In C kann ich doppelte Anführungszeichen 


```
else if (InputChar=="\t")
```

oder einfache nehmen


```
else if (InputChar=='\t')
```

Wo ist der Unterschied (mal ganz davon ab das mein Script nicht klappt)? 

Der Vollständigkeithalber hier das gesamte Script


```
#include <stdio.h>

// Ein Programm das Leerzeichen, Tabulatoren und Zeilenenden zählt


main() {


char InputChar;
int LeerzeichenCounter;
LeerzeichenCounter = 0;
int TabCounter;
TabCounter = 0;
int ZeilenCounter;
ZeilenCounter = 0;



while ((InputChar = getchar()) !=EOF )  // while until there is a EOF in the input
{

    if (InputChar==' ')
    {
        LeerzeichenCounter++;
    }
    else if (InputChar=='\t')
    {
        TabCounter++;
    }
    else if (InputChar=='\n')
    {
        ZeilenCounter++;
    }



}


printf("Ihre Eingabe beinhaltet %i Leerzeichen, %i Tabs und %i Zeilen.",LeerzeichenCounter,TabCounter,ZeilenCounter);



}
```


----------



## RedWing (20. April 2009)

Hallo,

einfache Hochkommata betten ein Character-Literal ein, d.h. einen einzelnen Characterwert. Dies kann ein Buchstabe oder ein Sonderzeichen sein (alles das was die ASCII Tabelle hergibt). Doppelte Hochkommata betten ein String-Literal ein, d.h, eine Kette von einzelnen Characterwerten. Zusätzlich gilt das ein String-Literal immer mit dem Characterwert '\0' abgeschlossen ist. 
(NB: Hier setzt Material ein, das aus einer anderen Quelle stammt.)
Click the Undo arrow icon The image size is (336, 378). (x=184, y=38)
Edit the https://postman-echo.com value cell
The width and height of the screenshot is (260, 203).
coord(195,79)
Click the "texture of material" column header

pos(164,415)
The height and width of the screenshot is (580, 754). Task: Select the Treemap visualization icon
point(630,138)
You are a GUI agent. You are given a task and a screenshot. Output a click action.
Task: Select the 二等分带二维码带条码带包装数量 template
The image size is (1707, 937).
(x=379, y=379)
Solche Literale werden in C als Konstanten behandelt und meist im Textsegment (da auch wo der Code liegt) mitgeführt und gespeichert.

Gruß,
RedWing


----------



## BastianW (20. April 2009)

ohje... Hartes Futter für einen C Anfänger wie mich .
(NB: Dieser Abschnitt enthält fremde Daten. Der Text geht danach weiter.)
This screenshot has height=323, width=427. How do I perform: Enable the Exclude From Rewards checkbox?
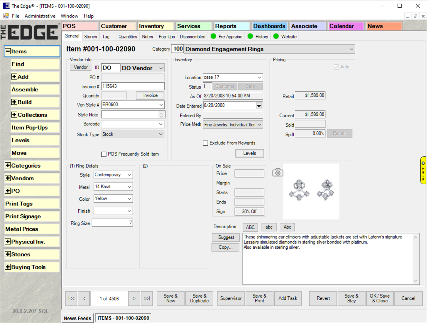205,143
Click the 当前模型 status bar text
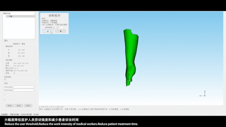Image resolution: width=226 pixels, height=127 pixels. [x=20, y=114]
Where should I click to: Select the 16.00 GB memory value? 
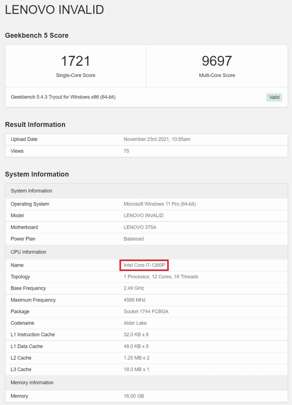click(x=134, y=396)
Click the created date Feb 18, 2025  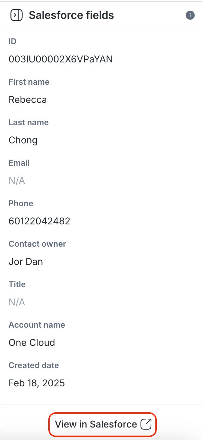pos(36,383)
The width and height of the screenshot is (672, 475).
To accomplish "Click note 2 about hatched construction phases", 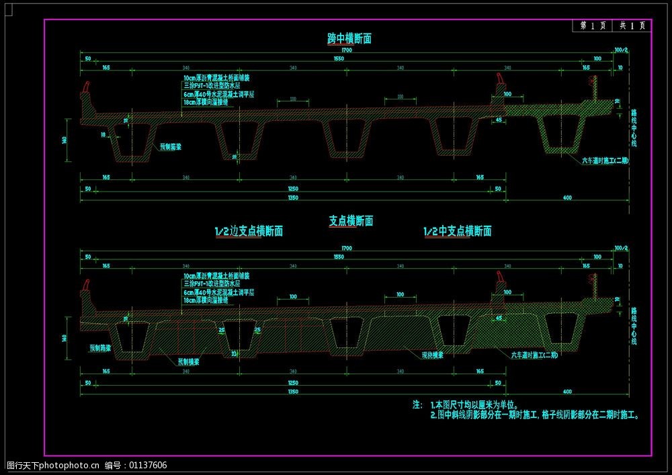I will [x=536, y=416].
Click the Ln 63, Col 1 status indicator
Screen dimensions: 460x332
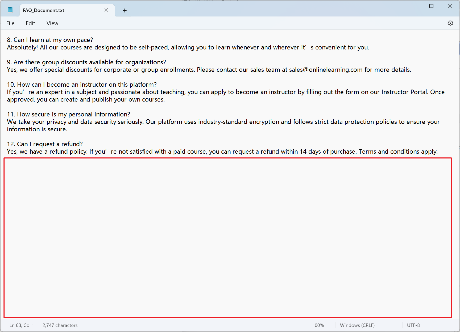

Bedeuted also wenn ich einen Text Schreibe dann muss er zwingen in die doppelten Anführungszeichen? Nur einzellne Character bekommen die einfachen Anführungszeichen?
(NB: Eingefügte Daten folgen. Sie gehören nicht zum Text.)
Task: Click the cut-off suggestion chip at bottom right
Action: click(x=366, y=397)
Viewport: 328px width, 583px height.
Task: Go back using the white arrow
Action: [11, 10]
Praktisch zum lernen... ein Character ein anführungszeichen, mehrere Character mehrere Anführungszeichen?


----------



## devDevil (20. April 2009)

Jap. Und ist halt wichtig das nen String immer Nullterminiert ist, d.h. ist auch ein "a" nicht dasselbe wie ein 'a', denn "a" == { 'a', '\0' } 
Weiterhin funktioniert dabei dann auch der operator== nicht ganz so wie du es erwartest ... beim character-datentyp hast du einen einfachen vergleich. bei einem string hast du dagegen einen array von charactern bzw. es werden die zeigeradressen (auf den anfang des strings) verglichen  dafür gibt es dann funktionen wie std::strcmp ...


----------



## BastianW (28. April 2009)

@devDevil

das habe ich auch schon lernen müssen. Ich komme aus dem PHP Bereich. Und da ist es ganz egal ob das ein String ein Buchstabe oder eine Zahl ist. Ist eine gewaltige Umstellung.

Insbesonders Zeiger... DAS ist echt eine harte Nuss...


----------